What Wood Should I Burn in My Log Burner?


The best wood to burn in your log burner is seasoned hardwood with a moisture content below 20%, such as oak, ash, or beech. Burning wet or unseasoned wood creates excess smoke, damages your stove, and increases creosote buildup in your chimney.

Why does wood moisture content matter?

Wood moisture content directly affects how cleanly and efficiently your log burner operates. Seasoned wood has been dried to a moisture level of 20% or less, which allows it to burn hot with minimal smoke. Wet or green wood contains high moisture that saps heat energy to evaporate water, leading to incomplete combustion, more smoke, and faster creosote accumulation. Burning wet wood also wastes fuel because much of the heat is lost as steam rather than warming your home.

What types of wood are best for a log burner?

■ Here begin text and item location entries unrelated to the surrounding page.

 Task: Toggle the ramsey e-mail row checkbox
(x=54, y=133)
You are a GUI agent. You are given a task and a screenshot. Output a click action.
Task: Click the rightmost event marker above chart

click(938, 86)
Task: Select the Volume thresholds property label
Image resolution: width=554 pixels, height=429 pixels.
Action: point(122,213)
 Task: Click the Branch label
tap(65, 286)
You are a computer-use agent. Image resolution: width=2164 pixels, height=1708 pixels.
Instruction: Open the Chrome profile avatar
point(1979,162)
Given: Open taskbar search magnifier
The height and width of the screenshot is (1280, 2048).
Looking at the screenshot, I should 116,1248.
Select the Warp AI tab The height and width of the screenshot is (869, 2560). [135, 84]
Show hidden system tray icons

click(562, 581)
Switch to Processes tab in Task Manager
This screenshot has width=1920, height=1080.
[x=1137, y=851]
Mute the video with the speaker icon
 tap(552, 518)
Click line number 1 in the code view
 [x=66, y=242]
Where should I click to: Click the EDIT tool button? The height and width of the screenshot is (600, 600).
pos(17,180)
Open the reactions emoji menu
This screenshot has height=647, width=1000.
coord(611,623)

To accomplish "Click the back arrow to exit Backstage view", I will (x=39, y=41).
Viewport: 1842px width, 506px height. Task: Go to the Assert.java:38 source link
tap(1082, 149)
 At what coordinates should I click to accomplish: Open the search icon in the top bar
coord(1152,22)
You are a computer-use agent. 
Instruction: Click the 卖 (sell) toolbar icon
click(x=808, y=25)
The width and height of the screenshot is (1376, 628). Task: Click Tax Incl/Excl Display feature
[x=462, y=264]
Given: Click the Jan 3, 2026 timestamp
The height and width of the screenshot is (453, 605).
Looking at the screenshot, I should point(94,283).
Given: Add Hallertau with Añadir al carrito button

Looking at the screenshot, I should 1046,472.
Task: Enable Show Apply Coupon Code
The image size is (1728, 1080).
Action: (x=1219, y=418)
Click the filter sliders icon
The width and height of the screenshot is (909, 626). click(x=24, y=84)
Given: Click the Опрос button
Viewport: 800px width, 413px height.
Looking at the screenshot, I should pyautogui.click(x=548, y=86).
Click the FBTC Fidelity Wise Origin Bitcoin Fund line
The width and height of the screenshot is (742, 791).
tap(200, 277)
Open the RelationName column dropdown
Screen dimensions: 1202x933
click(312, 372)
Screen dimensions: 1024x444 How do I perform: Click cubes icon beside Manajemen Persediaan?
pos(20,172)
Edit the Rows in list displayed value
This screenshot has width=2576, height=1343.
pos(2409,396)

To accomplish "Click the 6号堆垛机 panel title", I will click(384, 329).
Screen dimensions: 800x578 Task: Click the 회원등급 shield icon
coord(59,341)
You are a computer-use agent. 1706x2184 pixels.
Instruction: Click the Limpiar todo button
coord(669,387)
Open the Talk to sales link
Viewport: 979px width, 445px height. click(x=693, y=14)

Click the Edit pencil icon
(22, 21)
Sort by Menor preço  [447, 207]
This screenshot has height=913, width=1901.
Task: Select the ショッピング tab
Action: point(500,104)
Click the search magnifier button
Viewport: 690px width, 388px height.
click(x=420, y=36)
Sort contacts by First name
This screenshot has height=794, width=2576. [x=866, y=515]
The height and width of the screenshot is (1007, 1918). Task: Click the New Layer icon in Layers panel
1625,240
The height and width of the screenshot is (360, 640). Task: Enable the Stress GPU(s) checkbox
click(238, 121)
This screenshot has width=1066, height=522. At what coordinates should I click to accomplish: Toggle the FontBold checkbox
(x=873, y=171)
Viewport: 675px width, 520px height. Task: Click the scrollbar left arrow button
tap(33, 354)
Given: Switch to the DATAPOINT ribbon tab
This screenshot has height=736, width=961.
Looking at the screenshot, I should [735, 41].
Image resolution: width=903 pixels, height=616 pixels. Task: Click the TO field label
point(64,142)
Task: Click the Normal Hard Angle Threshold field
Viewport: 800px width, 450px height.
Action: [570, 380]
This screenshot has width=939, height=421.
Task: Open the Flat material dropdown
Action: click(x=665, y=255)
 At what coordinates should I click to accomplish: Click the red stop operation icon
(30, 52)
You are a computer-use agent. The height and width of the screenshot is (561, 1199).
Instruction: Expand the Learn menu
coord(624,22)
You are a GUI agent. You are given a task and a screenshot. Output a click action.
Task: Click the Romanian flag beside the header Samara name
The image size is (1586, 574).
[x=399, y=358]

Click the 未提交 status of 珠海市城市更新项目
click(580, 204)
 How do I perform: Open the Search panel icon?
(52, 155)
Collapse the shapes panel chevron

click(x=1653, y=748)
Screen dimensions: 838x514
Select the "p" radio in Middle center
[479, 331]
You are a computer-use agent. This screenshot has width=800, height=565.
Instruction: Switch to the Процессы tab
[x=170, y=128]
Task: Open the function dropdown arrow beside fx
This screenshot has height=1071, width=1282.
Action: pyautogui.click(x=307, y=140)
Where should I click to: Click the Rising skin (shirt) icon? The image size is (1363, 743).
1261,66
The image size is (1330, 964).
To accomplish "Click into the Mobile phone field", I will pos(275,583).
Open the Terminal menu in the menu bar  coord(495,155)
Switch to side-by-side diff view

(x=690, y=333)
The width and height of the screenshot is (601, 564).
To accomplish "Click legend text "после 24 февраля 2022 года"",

Hardwoods generally provide the best heat output and longest burn times. The most recommended options include:

  • Ash – Can be burned when freshly cut, but best when seasoned. Produces a steady flame and good heat.
  • Oak – Dense and slow-burning, ideal for overnight burns. Requires at least two years of seasoning.
  • Beech – Similar to oak, burns hot and long. Must be well-seasoned to avoid smoking.
  • Birch – Lights easily and burns brightly, but burns faster than other hardwoods. Good for kindling or mixing.
  • Hornbeam – Very dense, excellent heat output, and long burn time. Needs thorough seasoning.

Softwoods like pine, spruce, or fir can be used but produce less heat and more creosote. They are best reserved for kindling or mixing with hardwoods.

What wood should you never burn in a log burner?

Avoid these materials at all costs, as they can damage your stove, chimney, and health:

  1. Treated or painted wood – Releases toxic chemicals when burned.
  2. Plywood, MDF, or chipboard – Contains glues and resins that produce harmful fumes.
  3. Driftwood – Salt content corrodes your stove and chimney.
  4. Green or unseasoned wood – Causes excessive smoke and creosote.
  5. Wood with mold or rot – Can release spores and burn poorly.

How can you tell if wood is properly seasoned?

You can check wood seasoning with a few simple methods. The most reliable is using a moisture meter to measure the internal moisture content. Wood should read below 20% at the center of a freshly split log. Visual and tactile clues include:

Indicator Seasoned wood Unseasoned wood
Color Darker, often grayish Light, pale, or greenish
Bark Loose or peeling Tightly attached
Sound when struck Sharp, hollow crack Dull thud
Weight Light for its size Heavy and dense
Cracks Visible radial cracks on ends Few or no cracks

Seasoning typically takes 6 to 24 months depending on wood type, storage conditions, and climate. Store wood in a dry, well-ventilated area off the ground, covered on top but open at the sides to allow airflow.